■ **Exercise material**
:::

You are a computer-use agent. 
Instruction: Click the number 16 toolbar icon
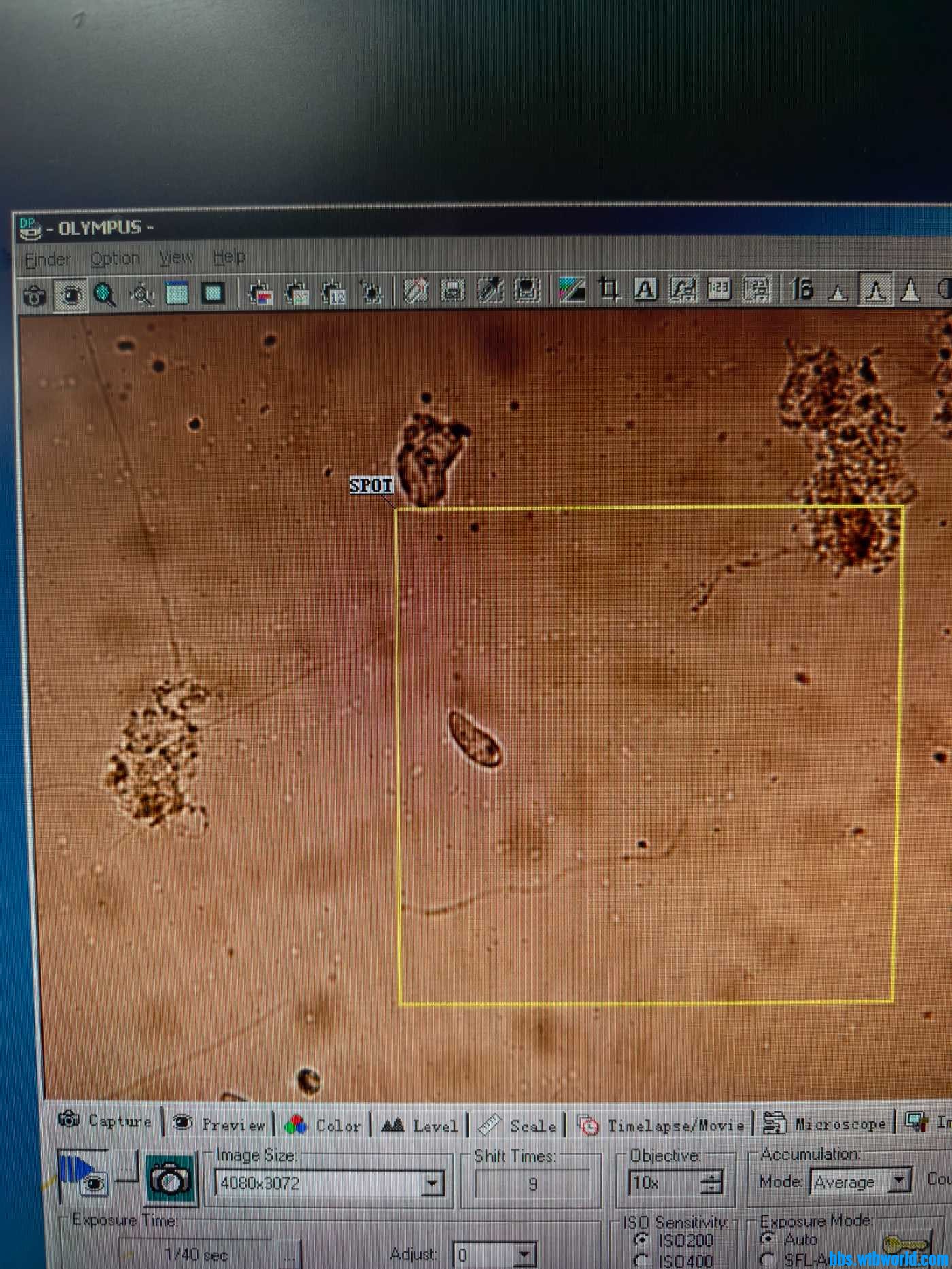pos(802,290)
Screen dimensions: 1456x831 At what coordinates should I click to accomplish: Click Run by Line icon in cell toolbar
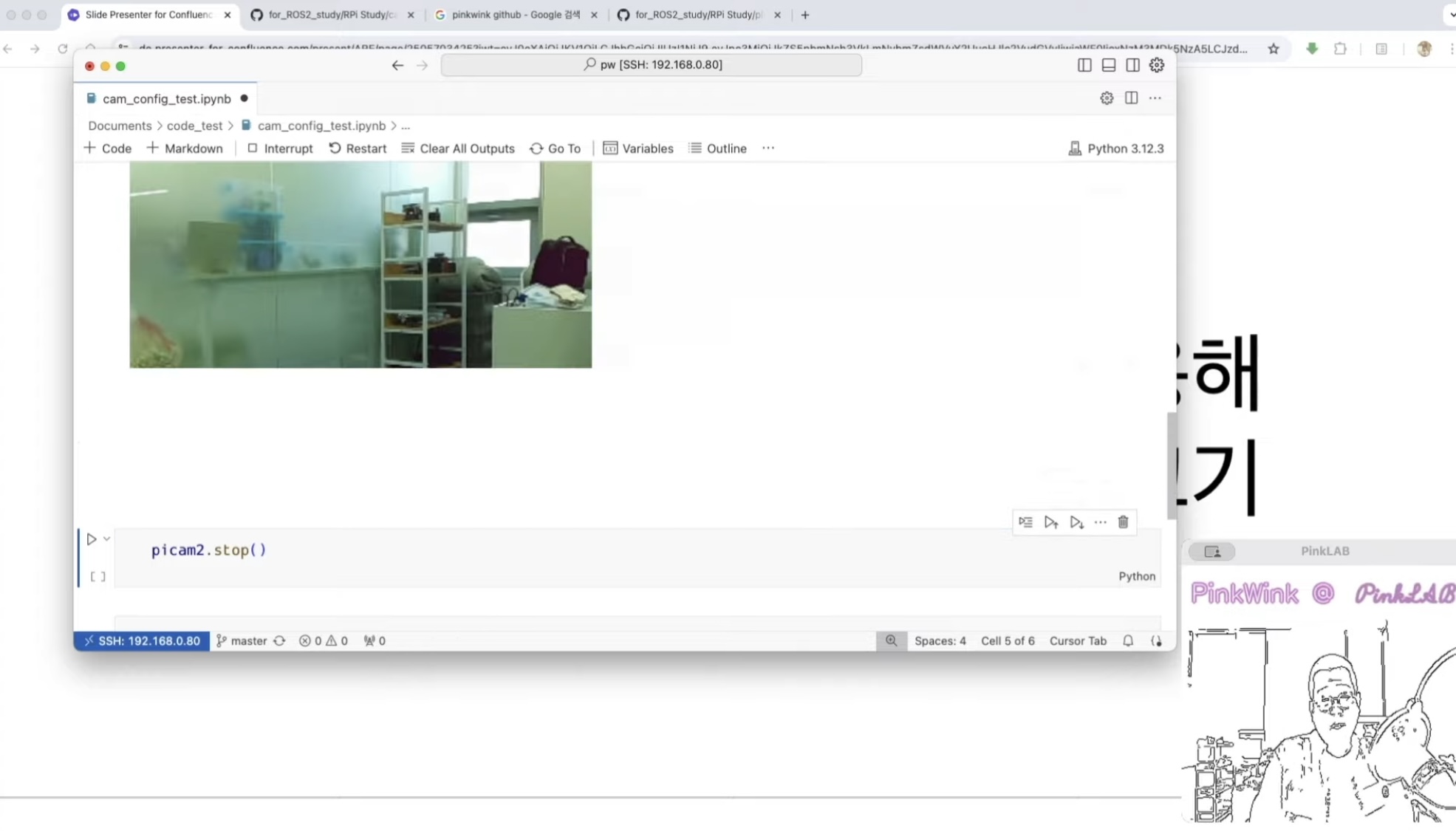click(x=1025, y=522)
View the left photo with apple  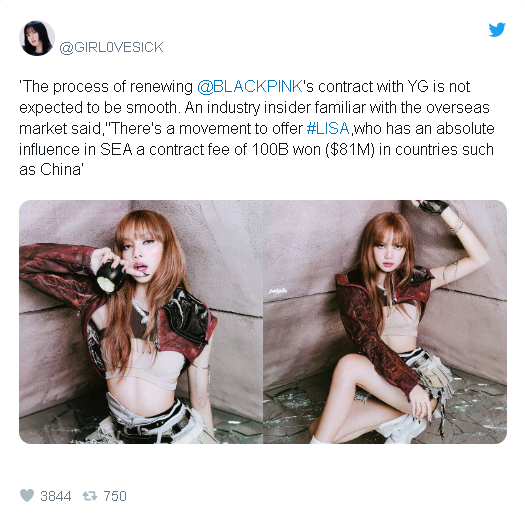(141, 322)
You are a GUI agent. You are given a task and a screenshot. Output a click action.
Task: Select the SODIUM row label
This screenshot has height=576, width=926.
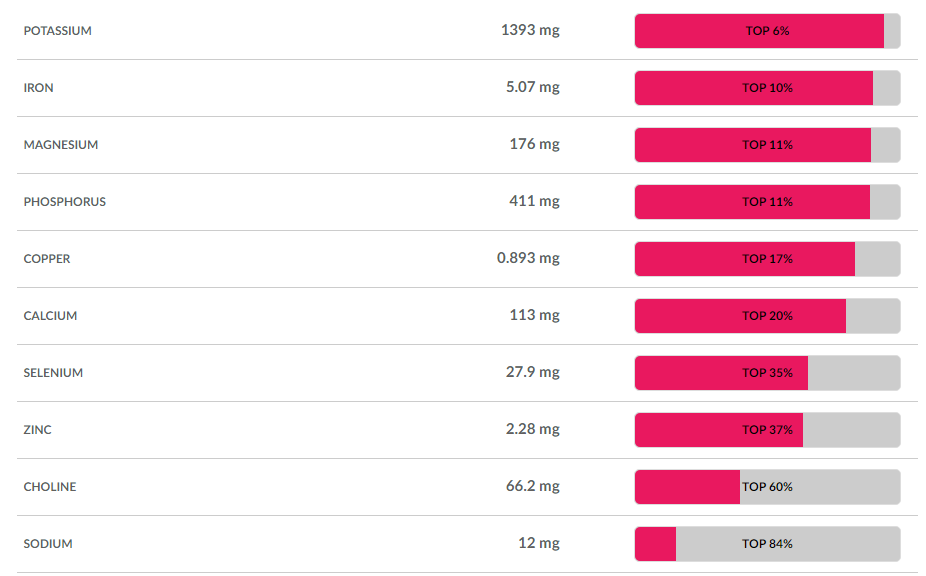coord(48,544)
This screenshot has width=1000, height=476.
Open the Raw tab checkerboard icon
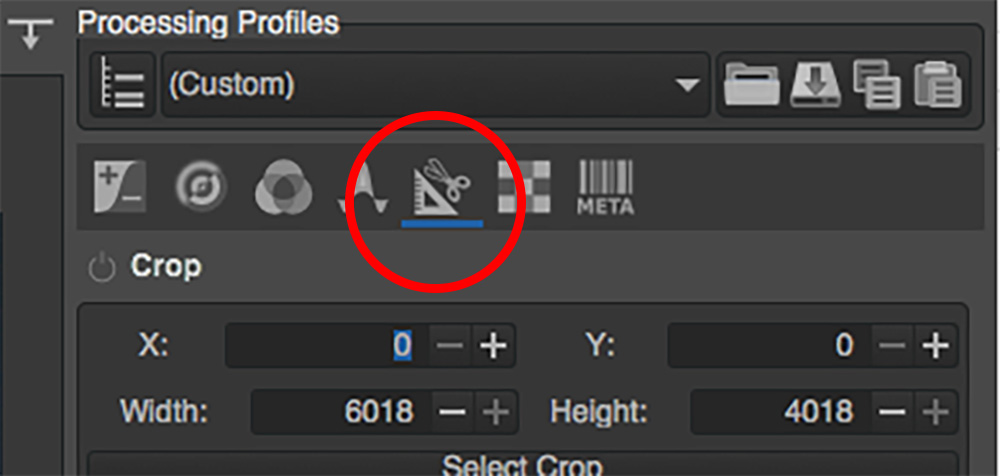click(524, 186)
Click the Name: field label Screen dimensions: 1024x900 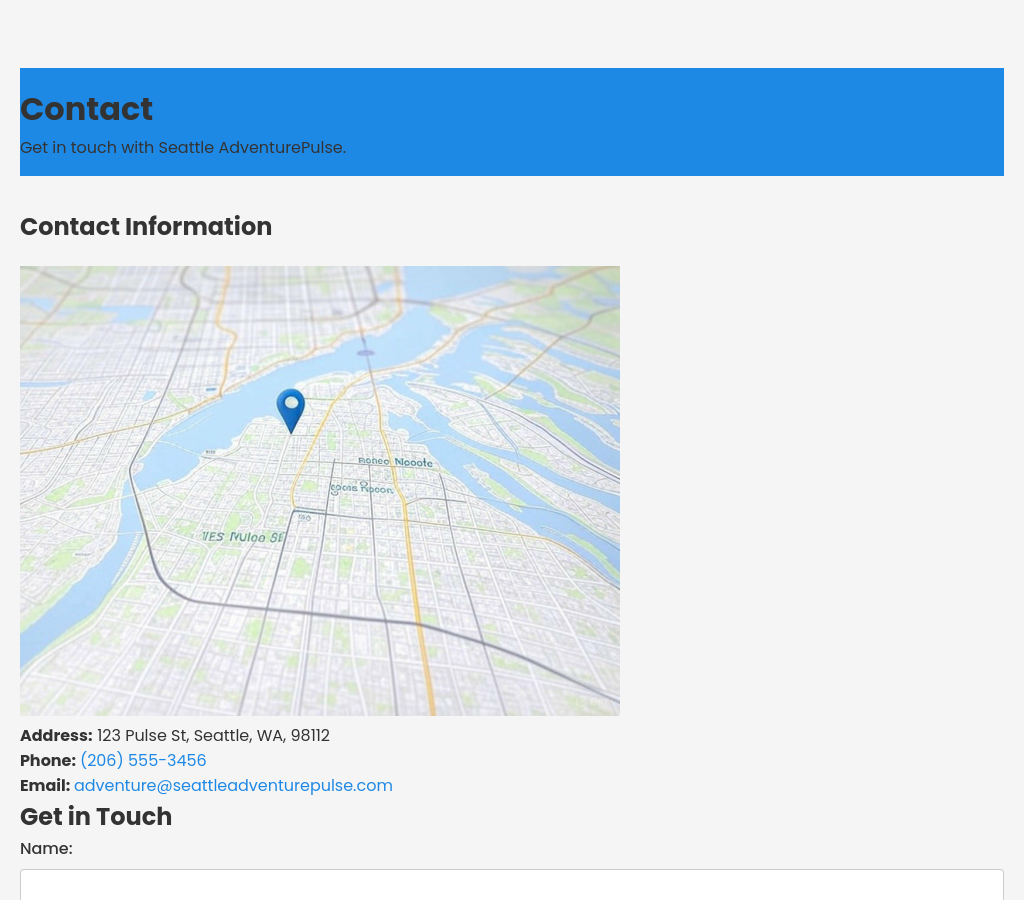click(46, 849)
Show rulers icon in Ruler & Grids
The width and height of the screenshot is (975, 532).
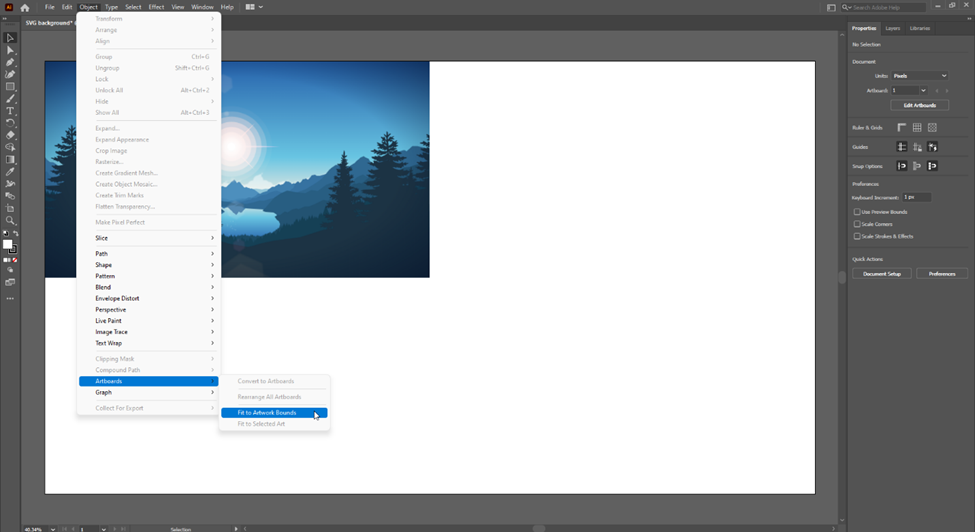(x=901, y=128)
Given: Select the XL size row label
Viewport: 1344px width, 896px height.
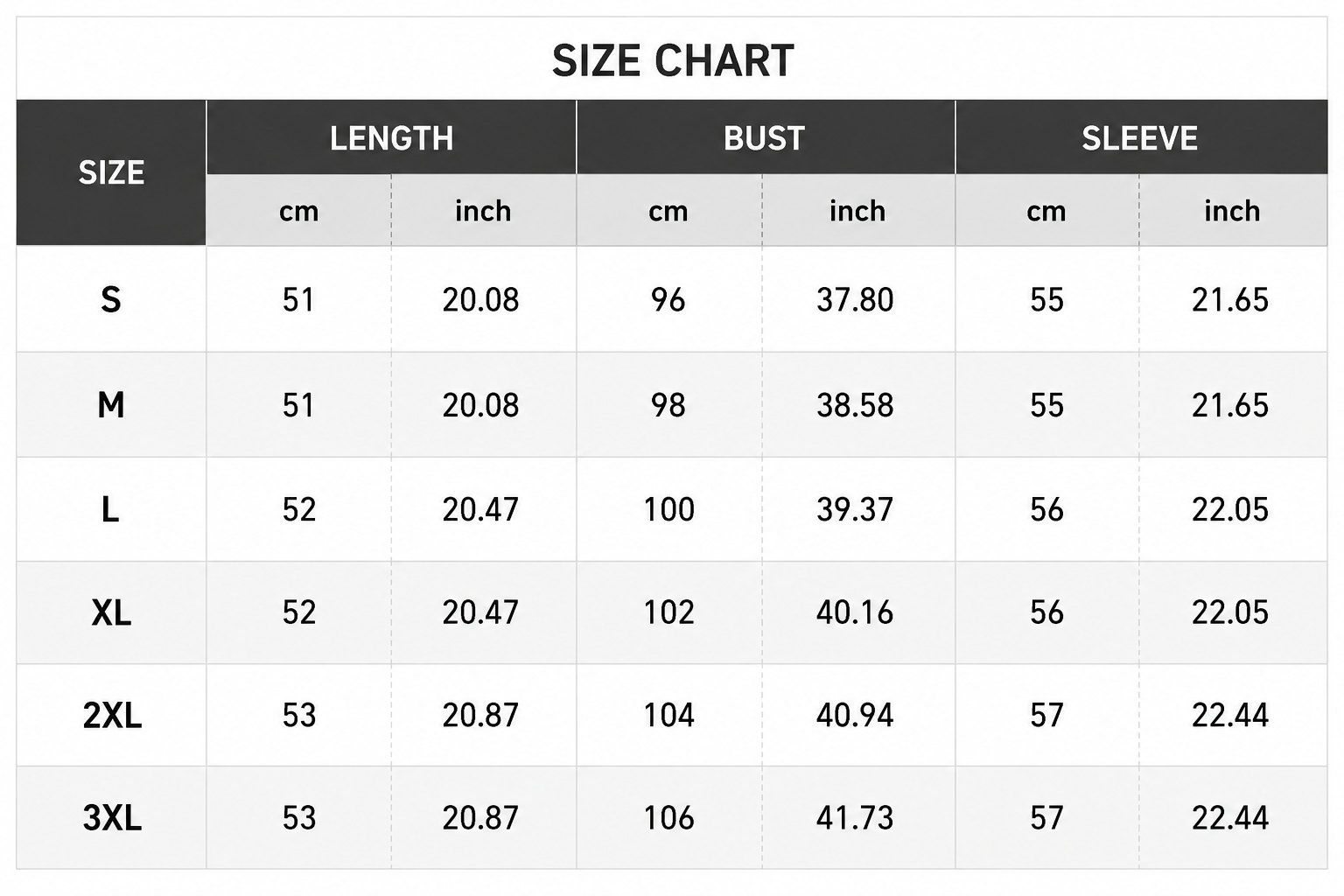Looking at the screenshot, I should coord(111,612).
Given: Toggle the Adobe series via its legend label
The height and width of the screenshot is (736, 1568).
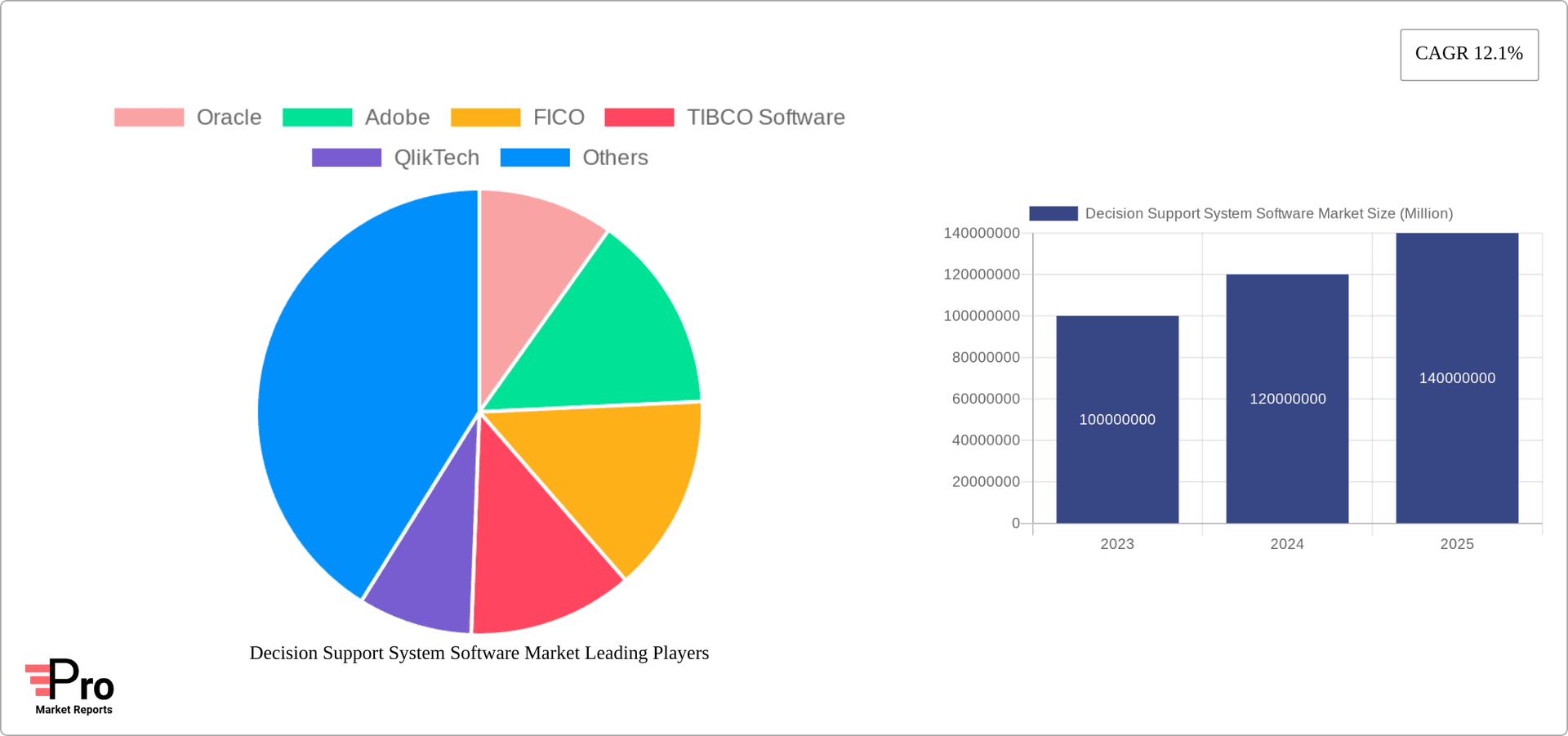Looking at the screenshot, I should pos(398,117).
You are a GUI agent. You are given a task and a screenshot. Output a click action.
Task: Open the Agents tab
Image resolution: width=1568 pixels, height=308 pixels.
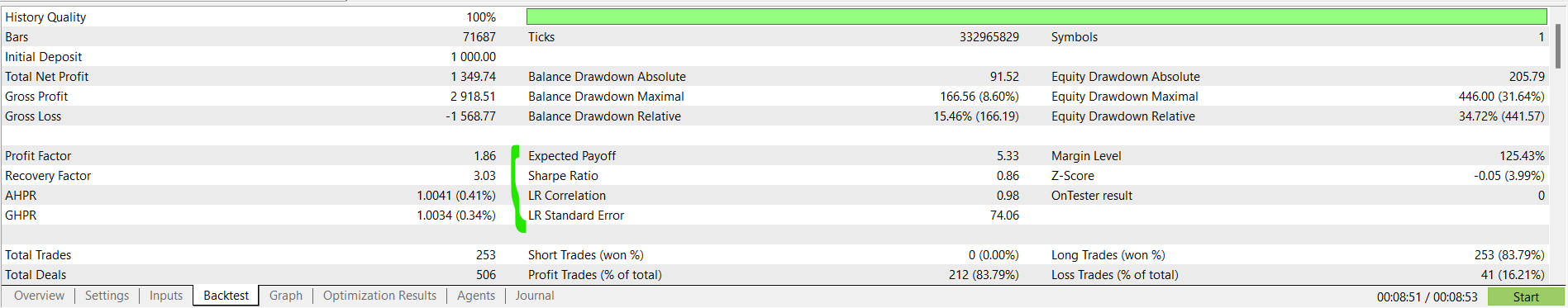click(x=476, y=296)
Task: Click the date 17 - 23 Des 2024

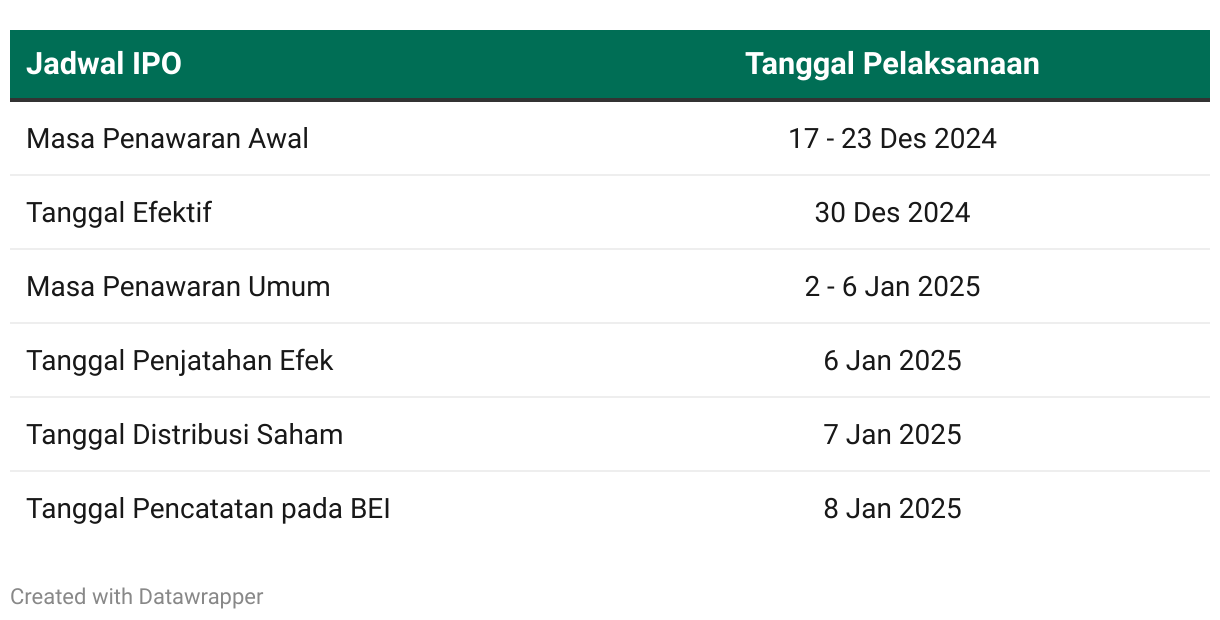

:::

■ **What you have to do**
Convert the data, from the line containing "Given: Toggle the" through the end, inclusive, into a JSON list of strings with one string per line and no blank lines. Leave out the pictures.

■ **Result**
[
  "Given: Toggle the Adobe series via its legend label",
  "The height and width of the screenshot is (736, 1568).",
  "Looking at the screenshot, I should pos(398,117).",
  "You are a GUI agent. You are given a task and a screenshot. Output a click action.",
  "Task: Open the Agents tab",
  "Image resolution: width=1568 pixels, height=308 pixels.",
  "click(x=476, y=296)",
  "Task: Click the date 17 - 23 Des 2024"
]